Stored entries:
##############################

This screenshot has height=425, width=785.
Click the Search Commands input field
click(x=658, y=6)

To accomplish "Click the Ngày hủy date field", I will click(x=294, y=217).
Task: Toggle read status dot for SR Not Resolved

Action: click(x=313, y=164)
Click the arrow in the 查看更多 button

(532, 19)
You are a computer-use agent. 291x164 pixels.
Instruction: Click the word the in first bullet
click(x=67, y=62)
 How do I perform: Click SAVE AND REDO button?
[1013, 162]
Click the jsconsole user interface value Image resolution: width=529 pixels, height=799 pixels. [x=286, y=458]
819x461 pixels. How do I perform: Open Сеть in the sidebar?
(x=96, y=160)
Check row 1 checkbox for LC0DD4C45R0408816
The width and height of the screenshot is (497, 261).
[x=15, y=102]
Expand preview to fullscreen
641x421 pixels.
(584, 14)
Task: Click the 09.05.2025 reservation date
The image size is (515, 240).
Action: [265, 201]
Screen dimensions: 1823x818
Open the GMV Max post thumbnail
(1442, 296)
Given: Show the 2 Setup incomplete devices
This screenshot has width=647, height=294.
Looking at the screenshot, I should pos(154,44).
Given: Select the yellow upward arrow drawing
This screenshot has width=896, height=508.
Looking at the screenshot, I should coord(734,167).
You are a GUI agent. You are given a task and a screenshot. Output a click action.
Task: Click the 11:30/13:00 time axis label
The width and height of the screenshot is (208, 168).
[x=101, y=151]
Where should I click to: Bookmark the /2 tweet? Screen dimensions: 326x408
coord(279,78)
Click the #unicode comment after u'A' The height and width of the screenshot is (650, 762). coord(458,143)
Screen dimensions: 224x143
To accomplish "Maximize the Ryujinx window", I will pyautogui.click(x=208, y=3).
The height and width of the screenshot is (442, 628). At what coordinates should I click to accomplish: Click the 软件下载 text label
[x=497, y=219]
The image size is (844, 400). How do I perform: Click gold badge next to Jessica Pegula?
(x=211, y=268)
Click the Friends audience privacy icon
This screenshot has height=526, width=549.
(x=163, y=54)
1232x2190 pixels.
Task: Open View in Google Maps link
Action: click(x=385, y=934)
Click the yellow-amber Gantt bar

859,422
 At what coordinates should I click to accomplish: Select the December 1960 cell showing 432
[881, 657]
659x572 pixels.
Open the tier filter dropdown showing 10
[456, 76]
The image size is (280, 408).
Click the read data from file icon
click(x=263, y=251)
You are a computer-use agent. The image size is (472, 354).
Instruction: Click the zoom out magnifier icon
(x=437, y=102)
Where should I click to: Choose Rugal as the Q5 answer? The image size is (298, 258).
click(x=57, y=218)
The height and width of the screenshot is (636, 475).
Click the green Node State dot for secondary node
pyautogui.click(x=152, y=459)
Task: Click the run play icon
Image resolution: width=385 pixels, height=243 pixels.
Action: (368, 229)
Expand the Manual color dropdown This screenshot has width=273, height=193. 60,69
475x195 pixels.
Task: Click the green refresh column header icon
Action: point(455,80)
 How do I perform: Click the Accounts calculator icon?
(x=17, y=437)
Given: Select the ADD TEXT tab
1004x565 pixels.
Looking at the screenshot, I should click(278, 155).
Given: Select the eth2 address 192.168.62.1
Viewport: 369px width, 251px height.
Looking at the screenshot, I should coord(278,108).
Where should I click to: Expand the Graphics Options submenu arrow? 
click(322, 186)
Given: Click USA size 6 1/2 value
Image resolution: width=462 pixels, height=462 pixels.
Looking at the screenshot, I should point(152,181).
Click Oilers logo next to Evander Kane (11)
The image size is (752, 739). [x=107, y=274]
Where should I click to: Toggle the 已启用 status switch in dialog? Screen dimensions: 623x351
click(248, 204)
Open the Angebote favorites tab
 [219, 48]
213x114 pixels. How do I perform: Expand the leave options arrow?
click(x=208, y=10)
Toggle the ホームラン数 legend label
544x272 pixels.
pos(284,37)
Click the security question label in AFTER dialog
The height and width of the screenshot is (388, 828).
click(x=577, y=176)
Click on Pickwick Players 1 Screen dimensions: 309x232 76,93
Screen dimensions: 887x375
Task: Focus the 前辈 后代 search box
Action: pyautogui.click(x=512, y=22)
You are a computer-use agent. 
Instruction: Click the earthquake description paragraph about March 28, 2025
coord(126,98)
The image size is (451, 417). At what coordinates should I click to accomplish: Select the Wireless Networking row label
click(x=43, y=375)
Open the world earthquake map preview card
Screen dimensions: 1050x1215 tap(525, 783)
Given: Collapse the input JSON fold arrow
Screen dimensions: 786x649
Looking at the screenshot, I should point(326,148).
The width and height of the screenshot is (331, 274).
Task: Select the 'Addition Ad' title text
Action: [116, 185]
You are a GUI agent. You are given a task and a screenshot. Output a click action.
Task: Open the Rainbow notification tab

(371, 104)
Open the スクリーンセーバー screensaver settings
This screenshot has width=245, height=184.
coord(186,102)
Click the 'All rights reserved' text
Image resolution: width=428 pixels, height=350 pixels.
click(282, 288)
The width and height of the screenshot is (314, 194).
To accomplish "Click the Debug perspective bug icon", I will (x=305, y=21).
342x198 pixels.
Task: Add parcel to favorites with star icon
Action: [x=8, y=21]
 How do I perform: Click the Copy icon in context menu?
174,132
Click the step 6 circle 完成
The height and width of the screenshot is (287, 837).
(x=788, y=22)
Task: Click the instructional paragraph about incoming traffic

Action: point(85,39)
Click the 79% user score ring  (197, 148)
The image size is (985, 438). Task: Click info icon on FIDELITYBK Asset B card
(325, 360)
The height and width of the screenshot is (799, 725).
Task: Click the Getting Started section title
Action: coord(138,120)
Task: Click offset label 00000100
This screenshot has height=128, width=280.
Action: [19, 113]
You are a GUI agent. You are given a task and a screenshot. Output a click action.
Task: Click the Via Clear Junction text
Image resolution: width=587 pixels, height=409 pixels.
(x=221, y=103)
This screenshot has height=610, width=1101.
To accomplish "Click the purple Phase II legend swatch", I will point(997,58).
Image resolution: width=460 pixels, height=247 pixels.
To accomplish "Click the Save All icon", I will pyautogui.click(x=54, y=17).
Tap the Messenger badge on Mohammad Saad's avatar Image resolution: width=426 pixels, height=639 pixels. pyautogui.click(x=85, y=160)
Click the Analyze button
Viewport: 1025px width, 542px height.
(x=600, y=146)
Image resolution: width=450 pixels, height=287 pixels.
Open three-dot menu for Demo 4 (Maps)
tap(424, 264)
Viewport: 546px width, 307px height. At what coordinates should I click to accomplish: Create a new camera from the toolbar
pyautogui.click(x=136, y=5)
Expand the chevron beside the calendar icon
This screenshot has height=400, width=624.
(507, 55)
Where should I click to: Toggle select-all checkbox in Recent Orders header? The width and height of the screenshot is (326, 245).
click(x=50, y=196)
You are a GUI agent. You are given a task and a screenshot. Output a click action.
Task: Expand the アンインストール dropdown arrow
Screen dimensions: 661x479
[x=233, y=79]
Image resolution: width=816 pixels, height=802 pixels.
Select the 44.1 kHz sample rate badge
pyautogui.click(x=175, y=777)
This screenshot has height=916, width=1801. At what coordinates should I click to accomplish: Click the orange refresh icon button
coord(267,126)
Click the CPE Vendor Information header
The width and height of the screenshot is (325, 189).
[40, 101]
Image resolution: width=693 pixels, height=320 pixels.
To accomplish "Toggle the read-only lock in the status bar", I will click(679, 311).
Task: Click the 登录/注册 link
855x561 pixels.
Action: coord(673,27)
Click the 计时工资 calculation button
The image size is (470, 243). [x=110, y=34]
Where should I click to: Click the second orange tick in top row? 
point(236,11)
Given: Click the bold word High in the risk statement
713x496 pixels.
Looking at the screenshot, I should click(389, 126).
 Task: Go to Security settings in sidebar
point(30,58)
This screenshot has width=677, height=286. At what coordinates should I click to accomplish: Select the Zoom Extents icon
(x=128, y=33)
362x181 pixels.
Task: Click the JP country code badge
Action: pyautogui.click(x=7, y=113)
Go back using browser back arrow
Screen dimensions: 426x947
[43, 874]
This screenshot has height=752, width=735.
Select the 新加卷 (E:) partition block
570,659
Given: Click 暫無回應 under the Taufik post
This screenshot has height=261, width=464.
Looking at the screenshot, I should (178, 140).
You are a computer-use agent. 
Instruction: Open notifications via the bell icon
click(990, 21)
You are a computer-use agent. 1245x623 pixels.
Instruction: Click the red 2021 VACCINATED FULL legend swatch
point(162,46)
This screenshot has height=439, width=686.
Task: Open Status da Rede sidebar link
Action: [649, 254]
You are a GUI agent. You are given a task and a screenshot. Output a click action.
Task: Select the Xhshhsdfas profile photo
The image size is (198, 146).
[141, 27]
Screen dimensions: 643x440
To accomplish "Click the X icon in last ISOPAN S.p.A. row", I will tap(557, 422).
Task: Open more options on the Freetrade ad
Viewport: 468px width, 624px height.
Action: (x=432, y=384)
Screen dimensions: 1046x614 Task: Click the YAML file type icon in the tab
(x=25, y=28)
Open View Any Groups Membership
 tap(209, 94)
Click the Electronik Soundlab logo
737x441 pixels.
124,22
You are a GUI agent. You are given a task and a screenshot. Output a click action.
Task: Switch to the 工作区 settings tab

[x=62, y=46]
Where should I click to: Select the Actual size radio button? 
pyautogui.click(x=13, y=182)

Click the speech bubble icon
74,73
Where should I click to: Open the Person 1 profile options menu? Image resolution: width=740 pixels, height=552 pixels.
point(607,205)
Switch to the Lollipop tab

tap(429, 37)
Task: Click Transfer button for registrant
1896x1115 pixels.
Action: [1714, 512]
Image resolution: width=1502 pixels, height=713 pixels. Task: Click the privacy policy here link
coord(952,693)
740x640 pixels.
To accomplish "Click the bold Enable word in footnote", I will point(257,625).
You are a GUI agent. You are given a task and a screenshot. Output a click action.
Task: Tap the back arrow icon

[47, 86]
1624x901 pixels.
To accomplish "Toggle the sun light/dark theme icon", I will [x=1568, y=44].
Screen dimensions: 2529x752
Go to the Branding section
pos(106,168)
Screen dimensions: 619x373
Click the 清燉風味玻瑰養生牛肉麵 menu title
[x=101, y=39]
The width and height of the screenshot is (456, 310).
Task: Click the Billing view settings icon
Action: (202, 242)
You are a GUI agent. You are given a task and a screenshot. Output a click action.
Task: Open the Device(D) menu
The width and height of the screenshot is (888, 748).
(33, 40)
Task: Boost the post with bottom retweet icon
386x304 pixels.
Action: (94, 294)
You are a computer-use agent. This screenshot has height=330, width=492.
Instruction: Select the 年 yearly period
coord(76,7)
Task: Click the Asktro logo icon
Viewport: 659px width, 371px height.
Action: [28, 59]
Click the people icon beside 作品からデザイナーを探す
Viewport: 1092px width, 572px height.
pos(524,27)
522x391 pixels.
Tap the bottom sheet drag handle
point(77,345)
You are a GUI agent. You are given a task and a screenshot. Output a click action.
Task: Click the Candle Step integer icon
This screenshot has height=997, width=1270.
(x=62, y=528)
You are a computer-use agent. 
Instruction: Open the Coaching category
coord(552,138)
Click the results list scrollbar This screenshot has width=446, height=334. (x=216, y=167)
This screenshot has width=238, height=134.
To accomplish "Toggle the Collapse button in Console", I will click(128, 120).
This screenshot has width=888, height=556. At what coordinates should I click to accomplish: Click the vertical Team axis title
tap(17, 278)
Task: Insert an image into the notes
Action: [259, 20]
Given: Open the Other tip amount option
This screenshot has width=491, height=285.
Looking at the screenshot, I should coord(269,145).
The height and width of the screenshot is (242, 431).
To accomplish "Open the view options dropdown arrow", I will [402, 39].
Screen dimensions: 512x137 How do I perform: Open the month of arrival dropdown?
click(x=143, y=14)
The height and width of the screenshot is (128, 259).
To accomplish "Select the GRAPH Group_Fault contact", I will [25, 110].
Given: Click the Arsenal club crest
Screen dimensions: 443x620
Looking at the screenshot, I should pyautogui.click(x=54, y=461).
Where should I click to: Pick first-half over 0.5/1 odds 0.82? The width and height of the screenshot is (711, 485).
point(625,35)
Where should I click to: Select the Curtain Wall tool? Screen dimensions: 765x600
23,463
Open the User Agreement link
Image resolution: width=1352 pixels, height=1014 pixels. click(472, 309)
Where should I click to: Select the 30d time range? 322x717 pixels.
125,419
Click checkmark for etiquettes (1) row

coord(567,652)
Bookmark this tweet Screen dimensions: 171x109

##############################

(Exercise objective) Your task is to reproduce exactly the lines that begin with the one containing "Viewport: 1092px width, 572px height." and continue to the end of the data, both ends included.

(Answer space)
Viewport: 1092px width, 572px height.
pos(524,27)
522x391 pixels.
Tap the bottom sheet drag handle
point(77,345)
You are a GUI agent. You are given a task and a screenshot. Output a click action.
Task: Click the Candle Step integer icon
This screenshot has height=997, width=1270.
(x=62, y=528)
You are a computer-use agent. 
Instruction: Open the Coaching category
coord(552,138)
Click the results list scrollbar This screenshot has width=446, height=334. (x=216, y=167)
This screenshot has width=238, height=134.
To accomplish "Toggle the Collapse button in Console", I will click(128, 120).
This screenshot has width=888, height=556. At what coordinates should I click to accomplish: Click the vertical Team axis title
tap(17, 278)
Task: Insert an image into the notes
Action: [259, 20]
Given: Open the Other tip amount option
This screenshot has width=491, height=285.
Looking at the screenshot, I should coord(269,145).
The height and width of the screenshot is (242, 431).
To accomplish "Open the view options dropdown arrow", I will [402, 39].
Screen dimensions: 512x137 How do I perform: Open the month of arrival dropdown?
click(x=143, y=14)
The height and width of the screenshot is (128, 259).
To accomplish "Select the GRAPH Group_Fault contact", I will [25, 110].
Given: Click the Arsenal club crest
Screen dimensions: 443x620
Looking at the screenshot, I should pyautogui.click(x=54, y=461).
Where should I click to: Pick first-half over 0.5/1 odds 0.82? The width and height of the screenshot is (711, 485).
point(625,35)
Where should I click to: Select the Curtain Wall tool? Screen dimensions: 765x600
23,463
Open the User Agreement link
Image resolution: width=1352 pixels, height=1014 pixels. click(472, 309)
Where should I click to: Select the 30d time range? 322x717 pixels.
125,419
Click checkmark for etiquettes (1) row

coord(567,652)
Bookmark this tweet Screen dimensions: 171x109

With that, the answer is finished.